#1 NEW YORK TIMES BESTSELLER - A simple hospital visit becomes a
portal to the tender relationship between mother and daughter in this
extraordinary novel by the Pulitzer Prize-winning author of Olive
Kitteridge and The Burgess Boys.
Soon to be a Broadway play starring Laura Linney produced by
Manhattan Theatre Club and London Theatre Company - LONGLISTED FOR THE
MAN BOOKER PRIZE - NAMED ONE OF THE BEST BOOKS OF THE YEAR BY The
Washington Post - The New York Times Book Review - NPR - BookPage -
LibraryReads - Minneapolis Star Tribune - St. Louis Post-Dispatch
Lucy Barton is recovering slowly from what should have been a simple
operation. Her mother, to whom she hasn't spoken for many years, comes
to see her. Gentle gossip about people from Lucy's childhood in Amgash,
Illinois, seems to reconnect them, but just below the surface lie the
tension and longing that have informed every aspect of Lucy's life: her
escape from her troubled family, her desire to become a writer, her
marriage, her love for her two daughters. Knitting this powerful
narrative together is the brilliant storytelling voice of Lucy herself:
keenly observant, deeply human, and truly unforgettable.

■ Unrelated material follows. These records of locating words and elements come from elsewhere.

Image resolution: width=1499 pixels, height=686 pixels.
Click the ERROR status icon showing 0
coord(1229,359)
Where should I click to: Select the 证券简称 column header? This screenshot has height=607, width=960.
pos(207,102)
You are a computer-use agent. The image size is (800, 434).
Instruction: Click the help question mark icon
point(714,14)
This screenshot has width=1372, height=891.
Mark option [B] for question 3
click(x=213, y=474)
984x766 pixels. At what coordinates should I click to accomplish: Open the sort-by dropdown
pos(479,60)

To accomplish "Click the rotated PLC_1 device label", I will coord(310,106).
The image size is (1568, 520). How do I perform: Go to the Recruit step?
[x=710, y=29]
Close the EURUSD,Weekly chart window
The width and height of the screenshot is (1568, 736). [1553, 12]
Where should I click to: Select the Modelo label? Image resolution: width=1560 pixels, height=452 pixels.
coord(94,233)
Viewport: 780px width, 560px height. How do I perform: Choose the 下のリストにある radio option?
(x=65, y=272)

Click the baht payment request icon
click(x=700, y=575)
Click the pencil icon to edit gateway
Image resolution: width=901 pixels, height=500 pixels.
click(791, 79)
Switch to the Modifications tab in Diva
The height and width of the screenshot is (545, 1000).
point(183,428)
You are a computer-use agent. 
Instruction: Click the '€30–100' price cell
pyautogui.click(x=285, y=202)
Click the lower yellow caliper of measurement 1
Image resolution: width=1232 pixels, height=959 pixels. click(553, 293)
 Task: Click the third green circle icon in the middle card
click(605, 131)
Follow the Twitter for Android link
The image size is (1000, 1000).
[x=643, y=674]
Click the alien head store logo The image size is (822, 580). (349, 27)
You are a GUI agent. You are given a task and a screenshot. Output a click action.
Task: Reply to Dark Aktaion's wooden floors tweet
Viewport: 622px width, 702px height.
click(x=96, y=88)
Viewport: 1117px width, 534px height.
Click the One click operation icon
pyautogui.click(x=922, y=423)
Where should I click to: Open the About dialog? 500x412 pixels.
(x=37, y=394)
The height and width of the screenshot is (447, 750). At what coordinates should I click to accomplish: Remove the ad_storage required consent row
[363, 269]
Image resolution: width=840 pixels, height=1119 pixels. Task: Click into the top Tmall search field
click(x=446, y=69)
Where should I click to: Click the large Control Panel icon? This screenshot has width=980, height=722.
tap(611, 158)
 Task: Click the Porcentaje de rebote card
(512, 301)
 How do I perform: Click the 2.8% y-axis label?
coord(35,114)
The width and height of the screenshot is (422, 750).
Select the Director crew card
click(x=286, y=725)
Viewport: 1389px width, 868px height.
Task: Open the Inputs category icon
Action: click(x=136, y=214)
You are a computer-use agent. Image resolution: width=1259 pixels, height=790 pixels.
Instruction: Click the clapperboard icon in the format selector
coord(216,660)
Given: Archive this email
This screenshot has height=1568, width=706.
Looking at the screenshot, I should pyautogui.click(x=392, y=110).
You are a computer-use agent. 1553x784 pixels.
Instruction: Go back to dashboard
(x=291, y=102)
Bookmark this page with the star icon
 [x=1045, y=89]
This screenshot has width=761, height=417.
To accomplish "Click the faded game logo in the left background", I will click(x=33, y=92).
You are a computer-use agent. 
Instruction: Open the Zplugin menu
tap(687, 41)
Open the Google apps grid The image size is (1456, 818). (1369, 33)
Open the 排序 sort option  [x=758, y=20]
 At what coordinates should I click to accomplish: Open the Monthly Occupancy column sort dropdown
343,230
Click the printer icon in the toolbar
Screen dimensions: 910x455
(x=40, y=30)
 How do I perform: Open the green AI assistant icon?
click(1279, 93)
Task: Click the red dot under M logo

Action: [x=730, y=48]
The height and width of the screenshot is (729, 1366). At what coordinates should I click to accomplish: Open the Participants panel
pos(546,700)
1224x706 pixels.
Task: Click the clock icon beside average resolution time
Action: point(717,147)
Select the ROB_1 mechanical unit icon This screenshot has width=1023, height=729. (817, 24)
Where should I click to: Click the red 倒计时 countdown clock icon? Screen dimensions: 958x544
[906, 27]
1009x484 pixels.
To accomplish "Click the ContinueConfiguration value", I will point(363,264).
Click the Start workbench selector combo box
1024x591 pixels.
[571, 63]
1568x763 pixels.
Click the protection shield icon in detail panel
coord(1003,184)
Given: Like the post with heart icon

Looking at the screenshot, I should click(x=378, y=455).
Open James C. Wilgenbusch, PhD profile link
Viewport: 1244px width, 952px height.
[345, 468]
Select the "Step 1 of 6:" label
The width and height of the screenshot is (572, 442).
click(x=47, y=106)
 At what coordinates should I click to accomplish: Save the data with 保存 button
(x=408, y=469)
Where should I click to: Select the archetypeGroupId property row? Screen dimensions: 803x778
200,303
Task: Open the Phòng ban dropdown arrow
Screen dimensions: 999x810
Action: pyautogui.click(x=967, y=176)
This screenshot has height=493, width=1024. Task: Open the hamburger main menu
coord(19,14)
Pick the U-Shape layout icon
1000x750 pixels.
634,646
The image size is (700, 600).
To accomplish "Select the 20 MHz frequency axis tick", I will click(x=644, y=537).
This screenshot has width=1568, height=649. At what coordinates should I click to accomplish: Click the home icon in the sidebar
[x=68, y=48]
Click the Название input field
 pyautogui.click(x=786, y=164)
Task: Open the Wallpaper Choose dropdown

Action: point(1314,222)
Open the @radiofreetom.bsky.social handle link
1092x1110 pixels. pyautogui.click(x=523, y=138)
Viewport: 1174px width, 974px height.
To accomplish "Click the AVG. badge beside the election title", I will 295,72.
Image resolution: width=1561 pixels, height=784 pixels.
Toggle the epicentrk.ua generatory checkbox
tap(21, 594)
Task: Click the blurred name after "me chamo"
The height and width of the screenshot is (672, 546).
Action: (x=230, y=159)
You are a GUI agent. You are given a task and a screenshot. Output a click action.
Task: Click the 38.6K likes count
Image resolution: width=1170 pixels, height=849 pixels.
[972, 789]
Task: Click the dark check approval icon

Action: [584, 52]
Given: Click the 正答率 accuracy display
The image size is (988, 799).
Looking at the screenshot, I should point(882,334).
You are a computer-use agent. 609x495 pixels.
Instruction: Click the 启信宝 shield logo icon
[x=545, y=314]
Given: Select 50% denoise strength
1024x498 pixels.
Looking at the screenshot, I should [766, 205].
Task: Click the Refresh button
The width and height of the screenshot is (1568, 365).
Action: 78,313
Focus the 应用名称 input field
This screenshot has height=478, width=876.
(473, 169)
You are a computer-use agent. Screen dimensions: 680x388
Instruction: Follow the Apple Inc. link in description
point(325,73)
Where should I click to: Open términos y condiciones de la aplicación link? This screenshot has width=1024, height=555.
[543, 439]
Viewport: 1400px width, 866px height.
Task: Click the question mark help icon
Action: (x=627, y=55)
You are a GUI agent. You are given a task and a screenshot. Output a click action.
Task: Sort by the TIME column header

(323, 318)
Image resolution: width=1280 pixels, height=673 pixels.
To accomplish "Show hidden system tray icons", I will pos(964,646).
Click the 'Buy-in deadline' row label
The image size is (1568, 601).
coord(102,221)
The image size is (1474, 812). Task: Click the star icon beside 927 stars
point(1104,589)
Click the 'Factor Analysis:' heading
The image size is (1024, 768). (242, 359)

Praise for My Name Is Lucy Barton
"A quiet, sublimely merciful contemporary novel about love, yearning,
and resilience in a family damaged beyond words."--The Boston
Globe
"It is Lucy's gentle honesty, complex relationship with her husband, and
nuanced response to her mother's shortcomings that make this novel so
subtly powerful."--San Francisco Chronicle
"A short novel about love, particularly the complicated love between
mothers and daughters, but also simpler, more sudden bonds . . . It
evokes these connections in a style so spare, so pure and so profound
the book almost seems to be a kind of scripture or sutra, if a very
down-to-earth and unpretentious one."--Newsday
"Spectacular . . . Smart and cagey in every way. It is both a book of
withholdings and a book of great openness and wisdom. . . . [Strout]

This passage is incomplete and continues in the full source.